Markets are efficient at allocating resources, but they are indifferent to the meaning of those resources. When moral values are subjected to market exchange, they lose their normative force. For example, paying someone to apologize on your behalf may mimic the form of contrition, but it empties the act of its ethical substance. The apology becomes a transaction, not a transformation. Similarly, offering financial incentives for civic duties—like voting or donating blood—can crowd out intrinsic motivations, replacing moral commitment with economic calculus.

Sandel calls this phenomenon corruption, not in the legal sense, but in the moral sense: the market doesn’t just allocate—it redefines. When we treat moral acts as commodities, we risk turning virtues into services and character into currency.

Unlike goods or services, moral values are non-fungible—they cannot be exchanged without altering their meaning. Justice, compassion, integrity, and respect are not transferable assets; they are enacted through relationships, choices, and responsibilities. To sell a moral stance is to betray it. If someone “buys” loyalty, they receive obedience, not devotion. If someone “sells” forgiveness, they offer appeasement, not reconciliation.

This distinction matters because morality is rooted in intention and context. A bribe may look like generosity, but its moral valence is reversed. Markets flatten these nuances, treating all exchanges as equivalent. But morality thrives on difference—on the ability to discern right from wrong, not just cost from benefit.
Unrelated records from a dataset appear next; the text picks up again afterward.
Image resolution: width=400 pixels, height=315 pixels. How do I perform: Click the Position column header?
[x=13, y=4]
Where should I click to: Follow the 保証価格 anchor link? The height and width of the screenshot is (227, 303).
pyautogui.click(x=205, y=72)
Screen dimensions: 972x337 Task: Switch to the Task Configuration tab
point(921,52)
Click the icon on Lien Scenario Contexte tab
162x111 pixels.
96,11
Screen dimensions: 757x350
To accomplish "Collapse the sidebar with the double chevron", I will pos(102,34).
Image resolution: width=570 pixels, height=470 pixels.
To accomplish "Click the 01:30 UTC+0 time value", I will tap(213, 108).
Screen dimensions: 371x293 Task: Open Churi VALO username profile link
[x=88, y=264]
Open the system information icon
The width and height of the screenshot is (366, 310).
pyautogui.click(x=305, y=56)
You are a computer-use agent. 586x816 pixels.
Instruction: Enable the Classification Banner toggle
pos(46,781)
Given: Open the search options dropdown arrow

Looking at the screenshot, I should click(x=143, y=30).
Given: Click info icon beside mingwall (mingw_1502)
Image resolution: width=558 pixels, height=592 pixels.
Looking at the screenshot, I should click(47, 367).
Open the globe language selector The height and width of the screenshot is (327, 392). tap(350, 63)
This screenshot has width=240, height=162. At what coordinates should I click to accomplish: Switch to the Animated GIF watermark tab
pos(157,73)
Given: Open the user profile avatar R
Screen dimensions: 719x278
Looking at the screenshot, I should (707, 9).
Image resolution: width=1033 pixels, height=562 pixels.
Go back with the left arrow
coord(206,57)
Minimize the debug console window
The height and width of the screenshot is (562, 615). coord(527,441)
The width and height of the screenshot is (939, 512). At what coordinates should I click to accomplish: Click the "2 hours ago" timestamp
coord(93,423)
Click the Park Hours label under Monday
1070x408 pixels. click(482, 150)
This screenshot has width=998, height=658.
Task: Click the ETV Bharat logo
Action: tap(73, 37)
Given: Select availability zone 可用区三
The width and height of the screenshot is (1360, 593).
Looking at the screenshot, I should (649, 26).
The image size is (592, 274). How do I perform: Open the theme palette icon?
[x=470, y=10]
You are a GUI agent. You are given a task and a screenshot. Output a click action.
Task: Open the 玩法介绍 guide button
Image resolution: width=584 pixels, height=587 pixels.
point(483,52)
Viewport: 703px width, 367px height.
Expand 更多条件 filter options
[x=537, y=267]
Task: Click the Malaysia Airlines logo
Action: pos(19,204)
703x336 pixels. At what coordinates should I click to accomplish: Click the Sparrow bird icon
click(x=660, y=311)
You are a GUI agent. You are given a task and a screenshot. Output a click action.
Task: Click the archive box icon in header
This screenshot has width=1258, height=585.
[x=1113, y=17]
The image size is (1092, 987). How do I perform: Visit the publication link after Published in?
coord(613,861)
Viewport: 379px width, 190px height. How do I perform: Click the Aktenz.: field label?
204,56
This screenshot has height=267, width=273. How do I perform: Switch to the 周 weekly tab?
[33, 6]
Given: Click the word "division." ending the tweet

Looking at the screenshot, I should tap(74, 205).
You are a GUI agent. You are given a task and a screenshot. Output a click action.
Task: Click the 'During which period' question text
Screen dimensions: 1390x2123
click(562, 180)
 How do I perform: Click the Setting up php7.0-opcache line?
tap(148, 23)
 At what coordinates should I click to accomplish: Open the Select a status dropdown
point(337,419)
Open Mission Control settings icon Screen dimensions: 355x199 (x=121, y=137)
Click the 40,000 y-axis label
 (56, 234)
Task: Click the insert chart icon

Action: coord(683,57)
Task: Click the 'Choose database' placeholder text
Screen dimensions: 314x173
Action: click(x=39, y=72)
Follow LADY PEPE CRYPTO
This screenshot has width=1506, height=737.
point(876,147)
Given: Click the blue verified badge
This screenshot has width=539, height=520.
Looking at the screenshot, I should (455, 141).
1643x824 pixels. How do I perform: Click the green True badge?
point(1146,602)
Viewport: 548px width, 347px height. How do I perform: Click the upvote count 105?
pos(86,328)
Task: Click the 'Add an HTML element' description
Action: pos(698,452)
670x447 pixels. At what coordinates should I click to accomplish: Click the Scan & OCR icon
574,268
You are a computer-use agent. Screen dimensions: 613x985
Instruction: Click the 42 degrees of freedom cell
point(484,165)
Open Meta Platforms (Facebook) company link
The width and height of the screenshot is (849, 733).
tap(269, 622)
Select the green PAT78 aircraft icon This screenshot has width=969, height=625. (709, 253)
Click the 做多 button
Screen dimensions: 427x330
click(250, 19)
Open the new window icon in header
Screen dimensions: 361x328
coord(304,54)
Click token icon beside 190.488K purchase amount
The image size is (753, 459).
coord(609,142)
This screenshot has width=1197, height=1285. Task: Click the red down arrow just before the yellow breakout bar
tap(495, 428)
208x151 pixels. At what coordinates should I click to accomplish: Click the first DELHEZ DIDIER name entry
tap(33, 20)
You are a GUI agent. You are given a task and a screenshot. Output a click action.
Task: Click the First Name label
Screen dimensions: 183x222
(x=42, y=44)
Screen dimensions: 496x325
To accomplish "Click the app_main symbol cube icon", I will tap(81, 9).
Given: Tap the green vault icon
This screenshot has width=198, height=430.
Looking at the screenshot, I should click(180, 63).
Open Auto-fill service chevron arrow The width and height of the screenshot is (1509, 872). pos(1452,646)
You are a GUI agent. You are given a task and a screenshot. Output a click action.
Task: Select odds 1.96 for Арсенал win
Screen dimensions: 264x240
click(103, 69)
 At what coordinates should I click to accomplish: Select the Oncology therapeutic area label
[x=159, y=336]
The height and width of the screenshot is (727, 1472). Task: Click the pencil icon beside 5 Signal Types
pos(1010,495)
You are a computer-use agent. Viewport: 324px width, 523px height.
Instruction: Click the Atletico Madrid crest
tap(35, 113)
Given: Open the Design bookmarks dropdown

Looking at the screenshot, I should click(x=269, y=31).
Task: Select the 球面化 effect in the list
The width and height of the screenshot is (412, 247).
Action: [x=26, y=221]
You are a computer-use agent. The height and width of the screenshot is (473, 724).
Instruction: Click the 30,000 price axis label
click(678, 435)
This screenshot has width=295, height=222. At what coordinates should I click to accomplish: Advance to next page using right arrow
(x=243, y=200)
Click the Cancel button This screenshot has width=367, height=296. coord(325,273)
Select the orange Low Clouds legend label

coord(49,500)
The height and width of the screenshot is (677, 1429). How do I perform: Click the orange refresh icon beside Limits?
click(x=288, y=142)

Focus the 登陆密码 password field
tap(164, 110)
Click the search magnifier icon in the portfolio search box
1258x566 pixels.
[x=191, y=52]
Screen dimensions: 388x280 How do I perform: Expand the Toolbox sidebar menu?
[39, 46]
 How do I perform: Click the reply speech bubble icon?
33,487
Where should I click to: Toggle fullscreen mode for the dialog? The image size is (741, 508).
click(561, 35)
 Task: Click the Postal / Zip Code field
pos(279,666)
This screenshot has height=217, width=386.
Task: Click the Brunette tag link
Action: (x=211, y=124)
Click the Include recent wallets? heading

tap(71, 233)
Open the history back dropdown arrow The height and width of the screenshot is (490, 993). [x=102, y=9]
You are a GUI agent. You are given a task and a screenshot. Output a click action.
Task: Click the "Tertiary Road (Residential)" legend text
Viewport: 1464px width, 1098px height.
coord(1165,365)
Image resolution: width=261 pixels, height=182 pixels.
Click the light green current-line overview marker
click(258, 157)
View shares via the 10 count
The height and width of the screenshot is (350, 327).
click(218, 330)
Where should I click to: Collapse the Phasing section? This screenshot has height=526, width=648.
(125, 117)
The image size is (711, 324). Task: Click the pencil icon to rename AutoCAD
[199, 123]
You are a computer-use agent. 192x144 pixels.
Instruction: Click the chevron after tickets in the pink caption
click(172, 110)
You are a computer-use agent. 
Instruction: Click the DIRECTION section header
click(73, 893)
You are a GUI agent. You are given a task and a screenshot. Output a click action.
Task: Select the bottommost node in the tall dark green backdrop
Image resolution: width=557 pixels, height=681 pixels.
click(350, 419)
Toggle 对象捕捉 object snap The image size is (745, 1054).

When societies begin to treat moral norms as market commodities, they risk hollowing out the shared values that sustain democratic life. If public service becomes a career path rather than a calling, or if truth-telling becomes a strategic move rather than a duty, then the moral glue that binds communities begins to dissolve. Sandel warns that this isn’t just a philosophical concern—it’s a political one. A society that commodifies everything may find itself rich in goods but impoverished in meaning.

Morals are not merchandise. They cannot be bought without being betrayed, nor sold without being surrendered. Sandel’s critique reminds us that markets are powerful tools—but dangerous masters. He argues that, to preserve the integrity of our moral lives, we must draw boundaries around what money can’t buy.